Author: Keith L. Richards
Publisher: CRC Press
Published: 2012-10-02
Total Pages: 387
ISBN-13: 143989275X
DOWNLOAD EBOOKStudent design engineers often require a "cookbook" approach to solving certain problems in mechanical engineering. With this focus on providing simplified information that is easy to retrieve, retired mechanical design engineer Keith L. Richards has written Design Engineer’s Handbook. This book conveys the author’s insights from his decades of experience in fields ranging from machine tools to aerospace. Sharing the vast knowledge and experience that has served him well in his own career, this book is specifically aimed at the student design engineer who has left full- or part-time academic studies and requires a handy reference handbook to use in practice. Full of material often left out of many academic references, this book includes important in-depth coverage of key topics, such as: Effects of fatigue and fracture in catastrophic failures Lugs and shear pins Helical compression springs Thick-walled or compound cylinders Cam and follower design Beams and torsion Limits and fits and gear systems Use of Mohr’s circle in both analytical and experimental stress analysis This guide has been written not to replace established primary reference books but to provide a secondary handbook that gives student designers additional guidance. Helping readers determine the most efficiently designed and cost-effective solutions to a variety of engineering problems, this book offers a wealth of tables, graphs, and detailed design examples that will benefit new mechanical engineers from all walks.
Author: Michael F. McGuire
Publisher: ASM International
Published: 2008
Total Pages: 311
ISBN-13: 161503059X
DOWNLOAD EBOOKThe rate of growth of stainless steel has outpaced that of other metals and alloys, and by 2010 may surpass aluminum as the second most widely used metal after carbon steel. The 2007 world production of stainless steel was approximately 30,000,000 tons and has nearly doubled in the last ten years.
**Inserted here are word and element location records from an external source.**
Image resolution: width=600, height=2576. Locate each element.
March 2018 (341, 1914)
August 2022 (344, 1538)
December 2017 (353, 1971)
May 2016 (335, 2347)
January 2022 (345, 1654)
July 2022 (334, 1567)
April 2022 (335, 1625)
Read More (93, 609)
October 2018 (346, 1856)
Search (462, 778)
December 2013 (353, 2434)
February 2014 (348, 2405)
This growth is occurring at the same time that the production of stainless steel continues to become more consolidated. One result of this is a more widespread need to understand stainless steel with fewer resources to provide that information. The concurrent technical evolution in stainless steel and increasing volatility of raw material prices has made it more important for the engineers and designers who use stainless steel to make sound technical judgments about which stainless steels to use and how to use them.